Business metrics are critical ways of determining the success of a business venture, but they also can come with disadvantages. Focusing on statistics that don’t reflect your company’s goals, making metrics the only tool by which employees are judged and picking metrics that are easily manipulated can turn an emphasis on data-driven analysis into a negative that distracts your business from its core objectives.

Wrong Numbers

Metrics can be a negative for your business when they are used improperly, not coordinated with your objectives or won’t have the desired effect on the bottom line. For metrics to be useful, they need to be persistent and predicative, with a consistent relationship between what the statistic measures and the desired outcome. If you’re placing great importance on metrics that don’t advance your strategic objectives and your company mission, you’re not moving in the right direction.

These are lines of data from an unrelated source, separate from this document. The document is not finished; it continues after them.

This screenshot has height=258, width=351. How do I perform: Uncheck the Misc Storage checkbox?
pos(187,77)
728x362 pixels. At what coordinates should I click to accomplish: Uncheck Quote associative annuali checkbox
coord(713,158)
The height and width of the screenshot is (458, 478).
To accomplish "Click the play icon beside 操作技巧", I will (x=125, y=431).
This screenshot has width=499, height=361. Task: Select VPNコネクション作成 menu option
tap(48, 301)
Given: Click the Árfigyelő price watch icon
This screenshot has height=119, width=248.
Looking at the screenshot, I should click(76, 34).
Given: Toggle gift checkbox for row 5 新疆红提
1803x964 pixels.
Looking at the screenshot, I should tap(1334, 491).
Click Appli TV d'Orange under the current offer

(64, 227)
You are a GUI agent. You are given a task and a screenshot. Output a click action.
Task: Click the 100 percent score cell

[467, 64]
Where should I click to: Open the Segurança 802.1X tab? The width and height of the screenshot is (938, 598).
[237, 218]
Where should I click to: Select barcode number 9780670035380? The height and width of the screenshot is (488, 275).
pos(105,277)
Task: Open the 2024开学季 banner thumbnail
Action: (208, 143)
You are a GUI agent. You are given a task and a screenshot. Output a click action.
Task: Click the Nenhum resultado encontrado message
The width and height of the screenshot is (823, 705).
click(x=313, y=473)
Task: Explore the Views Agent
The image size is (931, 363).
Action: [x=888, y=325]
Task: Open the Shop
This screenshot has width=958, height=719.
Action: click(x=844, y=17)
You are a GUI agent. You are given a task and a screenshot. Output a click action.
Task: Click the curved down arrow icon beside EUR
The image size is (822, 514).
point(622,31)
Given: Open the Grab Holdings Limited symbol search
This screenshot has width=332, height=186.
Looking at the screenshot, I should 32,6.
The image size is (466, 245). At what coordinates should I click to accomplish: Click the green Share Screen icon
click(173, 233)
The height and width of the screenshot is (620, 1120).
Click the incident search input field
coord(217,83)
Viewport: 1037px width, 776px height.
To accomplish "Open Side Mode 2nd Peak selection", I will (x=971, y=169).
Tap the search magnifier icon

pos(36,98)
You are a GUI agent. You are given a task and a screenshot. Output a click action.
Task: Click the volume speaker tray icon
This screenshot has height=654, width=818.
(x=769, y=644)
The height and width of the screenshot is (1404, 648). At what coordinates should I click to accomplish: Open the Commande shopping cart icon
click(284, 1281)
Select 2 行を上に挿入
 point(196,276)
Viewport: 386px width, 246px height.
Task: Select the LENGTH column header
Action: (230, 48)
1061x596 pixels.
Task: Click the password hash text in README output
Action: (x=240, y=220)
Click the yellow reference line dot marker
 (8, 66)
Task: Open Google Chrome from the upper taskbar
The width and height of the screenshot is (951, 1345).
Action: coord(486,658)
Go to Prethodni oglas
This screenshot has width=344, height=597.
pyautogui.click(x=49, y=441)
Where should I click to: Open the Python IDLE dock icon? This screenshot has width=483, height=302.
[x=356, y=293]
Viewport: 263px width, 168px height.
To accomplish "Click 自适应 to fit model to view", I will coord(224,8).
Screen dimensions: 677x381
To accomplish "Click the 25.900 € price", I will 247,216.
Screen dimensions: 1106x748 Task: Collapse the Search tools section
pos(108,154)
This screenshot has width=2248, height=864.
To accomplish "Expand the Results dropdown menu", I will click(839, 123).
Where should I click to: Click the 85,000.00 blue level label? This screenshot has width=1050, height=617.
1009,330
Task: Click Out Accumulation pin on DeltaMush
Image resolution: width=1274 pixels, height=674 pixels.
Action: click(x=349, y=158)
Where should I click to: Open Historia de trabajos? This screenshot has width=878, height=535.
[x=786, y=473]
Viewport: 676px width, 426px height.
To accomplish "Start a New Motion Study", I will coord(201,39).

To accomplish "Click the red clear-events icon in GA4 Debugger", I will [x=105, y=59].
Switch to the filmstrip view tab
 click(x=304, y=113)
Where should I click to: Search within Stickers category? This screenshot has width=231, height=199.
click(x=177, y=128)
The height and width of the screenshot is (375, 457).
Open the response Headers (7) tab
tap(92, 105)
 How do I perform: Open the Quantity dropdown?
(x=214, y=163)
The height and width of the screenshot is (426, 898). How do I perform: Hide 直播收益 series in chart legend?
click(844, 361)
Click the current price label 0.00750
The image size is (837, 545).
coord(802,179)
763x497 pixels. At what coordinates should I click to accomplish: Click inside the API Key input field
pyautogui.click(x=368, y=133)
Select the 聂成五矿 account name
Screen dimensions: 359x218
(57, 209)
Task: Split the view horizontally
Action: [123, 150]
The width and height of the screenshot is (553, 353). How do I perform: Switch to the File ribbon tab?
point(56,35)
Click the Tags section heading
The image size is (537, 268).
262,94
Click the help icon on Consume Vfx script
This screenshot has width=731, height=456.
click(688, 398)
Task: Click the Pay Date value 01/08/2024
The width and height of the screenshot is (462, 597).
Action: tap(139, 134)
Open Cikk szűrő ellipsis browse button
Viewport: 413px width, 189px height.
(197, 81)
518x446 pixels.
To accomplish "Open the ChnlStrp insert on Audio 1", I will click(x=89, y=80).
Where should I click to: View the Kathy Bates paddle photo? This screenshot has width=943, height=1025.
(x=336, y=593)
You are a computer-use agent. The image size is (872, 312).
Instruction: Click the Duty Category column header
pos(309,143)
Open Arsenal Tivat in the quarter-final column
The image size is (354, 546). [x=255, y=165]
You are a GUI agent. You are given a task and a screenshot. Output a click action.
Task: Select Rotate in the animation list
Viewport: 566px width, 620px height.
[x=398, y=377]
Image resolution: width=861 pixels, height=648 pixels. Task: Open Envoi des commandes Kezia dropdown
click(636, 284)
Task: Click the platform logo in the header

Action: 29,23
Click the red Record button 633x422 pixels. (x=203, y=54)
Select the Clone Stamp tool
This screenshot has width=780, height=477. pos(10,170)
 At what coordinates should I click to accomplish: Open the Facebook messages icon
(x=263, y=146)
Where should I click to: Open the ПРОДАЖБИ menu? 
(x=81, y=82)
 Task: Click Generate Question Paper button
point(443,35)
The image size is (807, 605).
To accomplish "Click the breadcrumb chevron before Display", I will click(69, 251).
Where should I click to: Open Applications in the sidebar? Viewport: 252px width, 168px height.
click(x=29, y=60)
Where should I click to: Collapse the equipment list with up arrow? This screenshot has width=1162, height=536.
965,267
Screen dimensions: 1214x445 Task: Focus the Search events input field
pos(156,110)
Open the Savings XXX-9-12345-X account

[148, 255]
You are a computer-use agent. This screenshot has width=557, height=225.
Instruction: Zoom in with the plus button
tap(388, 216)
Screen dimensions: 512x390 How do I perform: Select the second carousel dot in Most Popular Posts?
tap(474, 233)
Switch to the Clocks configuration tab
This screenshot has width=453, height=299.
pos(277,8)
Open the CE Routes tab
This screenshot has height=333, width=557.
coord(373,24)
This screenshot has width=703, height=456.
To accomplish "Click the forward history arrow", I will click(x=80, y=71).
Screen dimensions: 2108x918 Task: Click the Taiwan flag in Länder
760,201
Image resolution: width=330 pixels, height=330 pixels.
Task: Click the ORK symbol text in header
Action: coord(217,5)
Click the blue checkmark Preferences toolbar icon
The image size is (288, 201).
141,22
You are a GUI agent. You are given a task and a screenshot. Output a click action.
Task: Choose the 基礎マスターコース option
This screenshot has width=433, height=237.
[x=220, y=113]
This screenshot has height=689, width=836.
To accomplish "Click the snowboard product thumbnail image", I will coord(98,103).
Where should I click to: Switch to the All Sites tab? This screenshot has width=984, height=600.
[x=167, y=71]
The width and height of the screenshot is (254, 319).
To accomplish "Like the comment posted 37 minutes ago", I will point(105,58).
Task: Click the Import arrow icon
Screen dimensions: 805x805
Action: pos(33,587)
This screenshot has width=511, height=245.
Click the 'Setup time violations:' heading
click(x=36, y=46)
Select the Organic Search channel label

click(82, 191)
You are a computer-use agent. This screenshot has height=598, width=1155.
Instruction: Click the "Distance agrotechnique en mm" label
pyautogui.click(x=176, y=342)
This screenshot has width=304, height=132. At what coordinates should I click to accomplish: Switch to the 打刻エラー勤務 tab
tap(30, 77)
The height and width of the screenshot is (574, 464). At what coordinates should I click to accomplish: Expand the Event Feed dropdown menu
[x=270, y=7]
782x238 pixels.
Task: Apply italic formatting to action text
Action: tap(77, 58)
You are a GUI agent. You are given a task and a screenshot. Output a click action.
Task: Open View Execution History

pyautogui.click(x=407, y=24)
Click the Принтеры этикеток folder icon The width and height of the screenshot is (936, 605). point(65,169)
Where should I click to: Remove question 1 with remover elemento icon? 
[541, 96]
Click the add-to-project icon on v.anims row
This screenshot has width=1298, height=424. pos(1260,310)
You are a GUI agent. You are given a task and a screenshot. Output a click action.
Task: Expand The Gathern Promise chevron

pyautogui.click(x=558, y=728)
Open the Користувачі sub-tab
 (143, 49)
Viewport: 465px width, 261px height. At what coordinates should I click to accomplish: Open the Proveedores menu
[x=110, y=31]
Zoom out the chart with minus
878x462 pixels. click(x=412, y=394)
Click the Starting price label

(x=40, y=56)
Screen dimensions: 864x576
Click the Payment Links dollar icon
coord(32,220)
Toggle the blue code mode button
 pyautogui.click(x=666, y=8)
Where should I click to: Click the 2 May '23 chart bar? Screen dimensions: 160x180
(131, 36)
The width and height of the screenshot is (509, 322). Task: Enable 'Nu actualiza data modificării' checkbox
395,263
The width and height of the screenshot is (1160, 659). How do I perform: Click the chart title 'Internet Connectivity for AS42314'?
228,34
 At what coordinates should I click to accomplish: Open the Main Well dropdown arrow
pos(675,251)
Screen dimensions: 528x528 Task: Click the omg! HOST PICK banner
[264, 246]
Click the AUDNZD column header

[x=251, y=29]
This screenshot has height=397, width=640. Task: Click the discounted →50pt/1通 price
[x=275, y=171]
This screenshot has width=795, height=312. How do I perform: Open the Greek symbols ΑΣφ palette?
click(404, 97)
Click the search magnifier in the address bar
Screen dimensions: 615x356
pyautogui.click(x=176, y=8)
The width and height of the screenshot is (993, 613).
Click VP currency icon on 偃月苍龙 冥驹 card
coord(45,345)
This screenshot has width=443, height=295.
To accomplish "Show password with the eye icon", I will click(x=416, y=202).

It's also a negative if you're measuring events that occur because of luck and treating them as benchmarks for the future. An ice cream shop at the beach will sell more product in September when weather is unseasonably warm. If the hottest September on record coincides with a new marketing campaign, and you don't factor the weather variable into the equation, you may credit the campaign for increased sales undeservedly, only to later find out it was less effective than planned and the metric was useless.

Running the Show

Placing too much reliance on metrics can cause employees to make decisions based on those statistics rather than strategic goals. If you deem market share a critical metric, your business will tend to focus on gaining new customers even if they wind up being unprofitable. If an employee knows he’ll get a bonus for perfect attendance, that employee may show up even with a bad case of the flu, maintaining his eligibility for extra money -- and infecting his co-workers.

Contrasting Goals

What is in the best interest of your business may not be in the best interest of an individual employee, particularly if the individual is judged by different metrics than the company. If a manager knows his bonus is tied to hitting a particular benchmark or scoring high in a certain metric, he may be tempted to game the system to get there even if it goes against the company goals. On a basic level, he may encourage customers to make big purchases at the end of a quarter and return them the following week, so the revenue will count toward the period sales goals and the return falls under a different period. Employees may be tempted to book revenue early, offer greater discounts or otherwise act in their own interests as opposed to yours.

Easy to Manipulate

Metrics that your employees can easily manipulate are also a disadvantage to your business. Getting more names on an e-mail list is easy if your cashier gets his friends to write down fake names or tells them to sign up and then immediately unsubscribe. If you own a radio station, you could easily gain listeners by offering a weekly million-dollar prize -- but you’d likely go broke. Think about what you really want to accomplish -- a robust and engaged social media following, perhaps, or a steadily increasing audience -- and come up with metrics that gets you closer to those goals. A superficial metric is no business owner's friend.